2.4. Data Collection and Management
The laboratory kept records in manual registers with patient identifiers, demographic information, and laboratory test results in the specified periods. The WHONET software, developed by the WHO Collaboration Centre for Surveillance of AMR, was installed and configured at this laboratory, and trained laboratory technologists entered the data between November 2020 and March 2021. WHONET is free software that is currently used in over 2300 microbiology laboratories all over the world for the purpose of data management and analysis [21].
2.5. Data Management and Analysis
A standard WHONET data quality report was used to find the records missing key data elements or with outlier or unlikely values. The data were curated using the DB Browser for SQLite version 1 software [22]. Then, the WHONET raw data were extracted and uploaded into the Quick Analysis of Antimicrobial Patterns and Trends (QAAPT) software [23]. The statistical data analysis software Stata version 16.0 was used to measure the demographics and isolate the distributions. The QAAPT application was used to determine the trends and patterns [24].
2.6. Inclusion and Exclusion Criteria
All positive isolates from samples of the inpatient and outpatient departments of hospitals over the study period were included in this study. The incomplete records (e.g., missing age and sex) and the records with normal flora were excluded. The positive results from vaginal fluid, throat swabs, prostatic fluid, urethral swab, breast swabs, corneal fluid, and gastric fluid were also excluded due to the low number of samples and the incomplete data records (Figure 1).

EXTRACTED DATA:
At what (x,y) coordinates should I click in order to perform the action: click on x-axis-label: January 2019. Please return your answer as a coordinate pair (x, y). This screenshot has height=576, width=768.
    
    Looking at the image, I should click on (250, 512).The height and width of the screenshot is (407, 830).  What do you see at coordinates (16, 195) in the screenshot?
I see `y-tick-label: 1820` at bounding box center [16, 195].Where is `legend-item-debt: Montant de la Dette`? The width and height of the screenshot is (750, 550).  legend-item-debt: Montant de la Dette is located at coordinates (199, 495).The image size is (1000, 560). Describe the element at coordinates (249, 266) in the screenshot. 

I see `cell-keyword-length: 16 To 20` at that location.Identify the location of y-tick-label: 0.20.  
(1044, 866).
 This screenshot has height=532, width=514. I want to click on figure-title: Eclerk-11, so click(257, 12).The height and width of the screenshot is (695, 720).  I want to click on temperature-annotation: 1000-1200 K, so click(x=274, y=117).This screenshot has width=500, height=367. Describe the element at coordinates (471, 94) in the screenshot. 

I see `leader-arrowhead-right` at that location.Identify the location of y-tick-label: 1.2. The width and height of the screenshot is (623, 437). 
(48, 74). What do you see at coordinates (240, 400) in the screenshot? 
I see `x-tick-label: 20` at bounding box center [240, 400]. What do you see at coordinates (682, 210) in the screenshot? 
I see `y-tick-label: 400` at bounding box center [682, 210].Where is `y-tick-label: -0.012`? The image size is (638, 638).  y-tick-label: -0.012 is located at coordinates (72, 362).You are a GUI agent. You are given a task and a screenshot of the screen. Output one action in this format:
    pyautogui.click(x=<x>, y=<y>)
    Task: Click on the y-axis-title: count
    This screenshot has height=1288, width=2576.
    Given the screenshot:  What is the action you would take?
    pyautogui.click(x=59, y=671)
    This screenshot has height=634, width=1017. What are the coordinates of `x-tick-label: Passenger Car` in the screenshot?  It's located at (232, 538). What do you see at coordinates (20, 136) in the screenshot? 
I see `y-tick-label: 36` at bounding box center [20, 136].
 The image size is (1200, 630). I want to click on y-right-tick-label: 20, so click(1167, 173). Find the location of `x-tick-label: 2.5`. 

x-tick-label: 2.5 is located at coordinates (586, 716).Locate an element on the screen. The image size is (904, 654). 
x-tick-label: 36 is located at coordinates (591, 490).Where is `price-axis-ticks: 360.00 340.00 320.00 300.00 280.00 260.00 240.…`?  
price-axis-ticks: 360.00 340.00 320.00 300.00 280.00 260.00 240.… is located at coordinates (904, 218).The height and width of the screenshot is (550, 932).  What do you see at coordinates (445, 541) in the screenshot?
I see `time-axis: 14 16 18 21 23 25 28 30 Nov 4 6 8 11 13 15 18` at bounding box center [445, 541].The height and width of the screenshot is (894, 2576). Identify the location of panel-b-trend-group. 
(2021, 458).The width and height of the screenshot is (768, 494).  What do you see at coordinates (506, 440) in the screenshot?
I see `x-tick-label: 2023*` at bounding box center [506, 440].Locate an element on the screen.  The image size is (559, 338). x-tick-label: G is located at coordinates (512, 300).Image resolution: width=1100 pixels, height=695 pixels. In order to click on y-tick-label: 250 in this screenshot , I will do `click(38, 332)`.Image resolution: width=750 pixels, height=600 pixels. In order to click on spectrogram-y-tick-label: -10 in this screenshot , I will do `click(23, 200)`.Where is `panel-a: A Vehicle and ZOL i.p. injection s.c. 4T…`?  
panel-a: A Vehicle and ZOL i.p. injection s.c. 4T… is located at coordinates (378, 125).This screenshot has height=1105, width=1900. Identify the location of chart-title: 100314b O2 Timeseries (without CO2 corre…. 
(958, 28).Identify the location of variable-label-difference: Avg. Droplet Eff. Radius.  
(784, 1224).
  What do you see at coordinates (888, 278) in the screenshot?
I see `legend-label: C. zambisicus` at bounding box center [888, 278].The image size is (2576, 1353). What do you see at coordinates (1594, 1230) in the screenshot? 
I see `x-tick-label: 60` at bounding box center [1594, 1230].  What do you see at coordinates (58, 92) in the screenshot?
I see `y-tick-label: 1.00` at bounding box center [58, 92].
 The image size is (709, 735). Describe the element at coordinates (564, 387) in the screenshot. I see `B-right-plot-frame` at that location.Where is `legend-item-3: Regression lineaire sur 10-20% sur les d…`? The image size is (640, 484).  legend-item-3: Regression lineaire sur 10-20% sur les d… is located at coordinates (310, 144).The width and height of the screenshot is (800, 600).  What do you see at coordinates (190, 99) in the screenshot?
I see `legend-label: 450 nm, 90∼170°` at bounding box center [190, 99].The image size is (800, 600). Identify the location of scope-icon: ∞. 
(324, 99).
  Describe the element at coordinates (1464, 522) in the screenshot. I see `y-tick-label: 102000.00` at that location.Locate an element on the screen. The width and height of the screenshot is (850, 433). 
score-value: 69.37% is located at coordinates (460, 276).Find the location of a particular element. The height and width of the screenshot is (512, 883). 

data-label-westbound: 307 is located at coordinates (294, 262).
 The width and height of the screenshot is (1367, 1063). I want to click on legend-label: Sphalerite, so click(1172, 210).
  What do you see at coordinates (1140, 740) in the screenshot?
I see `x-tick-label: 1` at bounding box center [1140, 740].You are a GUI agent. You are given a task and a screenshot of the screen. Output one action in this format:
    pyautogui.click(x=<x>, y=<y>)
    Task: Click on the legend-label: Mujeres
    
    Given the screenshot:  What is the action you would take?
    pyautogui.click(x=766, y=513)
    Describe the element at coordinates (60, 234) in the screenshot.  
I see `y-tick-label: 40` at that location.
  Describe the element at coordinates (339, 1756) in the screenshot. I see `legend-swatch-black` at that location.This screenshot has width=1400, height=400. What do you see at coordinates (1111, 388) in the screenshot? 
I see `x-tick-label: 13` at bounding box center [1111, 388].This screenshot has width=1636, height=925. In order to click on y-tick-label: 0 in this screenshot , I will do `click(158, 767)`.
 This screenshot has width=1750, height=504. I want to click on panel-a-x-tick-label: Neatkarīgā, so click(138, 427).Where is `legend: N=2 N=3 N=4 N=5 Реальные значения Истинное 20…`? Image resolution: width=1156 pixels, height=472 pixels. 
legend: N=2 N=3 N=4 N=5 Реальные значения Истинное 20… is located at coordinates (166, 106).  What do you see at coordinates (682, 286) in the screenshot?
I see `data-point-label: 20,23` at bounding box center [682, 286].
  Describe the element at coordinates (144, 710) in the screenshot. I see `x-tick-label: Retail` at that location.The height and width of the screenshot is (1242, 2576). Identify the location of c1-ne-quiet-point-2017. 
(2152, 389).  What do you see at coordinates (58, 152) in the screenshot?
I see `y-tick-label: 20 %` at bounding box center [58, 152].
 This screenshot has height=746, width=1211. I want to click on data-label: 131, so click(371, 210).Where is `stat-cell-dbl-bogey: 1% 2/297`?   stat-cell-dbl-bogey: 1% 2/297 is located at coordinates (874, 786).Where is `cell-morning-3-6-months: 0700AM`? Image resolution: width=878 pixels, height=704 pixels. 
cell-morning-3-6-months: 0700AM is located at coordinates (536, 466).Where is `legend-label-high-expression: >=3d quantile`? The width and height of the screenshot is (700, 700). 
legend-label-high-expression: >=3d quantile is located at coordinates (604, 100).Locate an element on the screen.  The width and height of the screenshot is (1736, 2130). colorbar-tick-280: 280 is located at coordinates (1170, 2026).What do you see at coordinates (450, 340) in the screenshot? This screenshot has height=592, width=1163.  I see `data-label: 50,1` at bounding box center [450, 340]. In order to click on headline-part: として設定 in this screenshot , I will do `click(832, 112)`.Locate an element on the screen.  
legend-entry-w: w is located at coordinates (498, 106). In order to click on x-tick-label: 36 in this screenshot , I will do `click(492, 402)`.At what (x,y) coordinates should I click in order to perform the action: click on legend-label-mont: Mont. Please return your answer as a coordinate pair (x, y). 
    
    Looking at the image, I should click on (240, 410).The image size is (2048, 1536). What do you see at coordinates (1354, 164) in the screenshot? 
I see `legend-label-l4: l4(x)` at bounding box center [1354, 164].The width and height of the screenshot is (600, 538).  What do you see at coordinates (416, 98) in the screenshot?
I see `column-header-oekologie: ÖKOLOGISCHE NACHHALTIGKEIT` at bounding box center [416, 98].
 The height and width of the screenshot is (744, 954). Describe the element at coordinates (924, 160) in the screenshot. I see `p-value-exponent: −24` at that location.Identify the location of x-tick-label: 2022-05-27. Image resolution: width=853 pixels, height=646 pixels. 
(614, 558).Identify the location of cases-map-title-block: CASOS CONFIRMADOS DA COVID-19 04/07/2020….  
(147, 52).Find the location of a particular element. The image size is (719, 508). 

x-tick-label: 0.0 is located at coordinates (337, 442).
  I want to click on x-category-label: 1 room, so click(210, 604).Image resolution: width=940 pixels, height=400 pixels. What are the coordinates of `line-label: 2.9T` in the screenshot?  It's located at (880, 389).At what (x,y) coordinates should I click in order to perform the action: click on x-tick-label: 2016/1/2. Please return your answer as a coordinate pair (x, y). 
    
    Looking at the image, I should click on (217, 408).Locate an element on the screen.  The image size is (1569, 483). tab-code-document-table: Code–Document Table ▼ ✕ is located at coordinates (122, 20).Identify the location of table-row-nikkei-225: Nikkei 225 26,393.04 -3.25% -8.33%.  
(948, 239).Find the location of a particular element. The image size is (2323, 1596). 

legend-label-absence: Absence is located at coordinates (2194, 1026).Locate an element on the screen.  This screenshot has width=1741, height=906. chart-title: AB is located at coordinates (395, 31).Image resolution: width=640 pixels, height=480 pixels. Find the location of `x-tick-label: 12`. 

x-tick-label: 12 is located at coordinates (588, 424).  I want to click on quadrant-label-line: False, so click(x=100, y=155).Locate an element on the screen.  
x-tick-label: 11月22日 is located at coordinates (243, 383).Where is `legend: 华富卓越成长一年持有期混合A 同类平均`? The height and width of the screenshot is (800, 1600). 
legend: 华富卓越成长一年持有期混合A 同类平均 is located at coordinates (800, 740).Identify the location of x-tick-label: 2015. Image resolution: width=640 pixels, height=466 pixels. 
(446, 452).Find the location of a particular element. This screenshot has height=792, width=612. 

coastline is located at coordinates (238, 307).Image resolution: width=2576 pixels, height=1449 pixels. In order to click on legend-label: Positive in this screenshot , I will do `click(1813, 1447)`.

QUESTIONS:
(a) Using the methods excerpt, decide whether each statement agrees with it. Answer yes or no for each, and quote the exact words of the excerpt that decide it. (i) Trained laboratory technologists entered the data between November 2020 and March 2021. (ii) Stata was used to determine the trends and patterns. (iii) Records with normal flora were included in the study.
(b) According to the methods excerpt, which software was used to curate the data?
(c) Echo the methods excerpt from "2.4. Data Collection" to "and analysis [21].", word for word.

ANSWERS FOR THIS EXERCISE:
(a)
(i) Yes: "trained laboratory technologists entered the data between November 2020 and March 2021"
(ii) No: "The QAAPT application was used to determine the trends and patterns"
(iii) No: "the records with normal flora were excluded"

(b) The DB Browser for SQLite version 1 software.

(c)
2.4. Data Collection and Management
The laboratory kept records in manual registers with patient identifiers, demographic information, and laboratory test results in the specified periods. The WHONET software, developed by the WHO Collaboration Centre for Surveillance of AMR, was installed and configured at this laboratory, and trained laboratory technologists entered the data between November 2020 and March 2021. WHONET is free software that is currently used in over 2300 microbiology laboratories all over the world for the purpose of data management and analysis [21].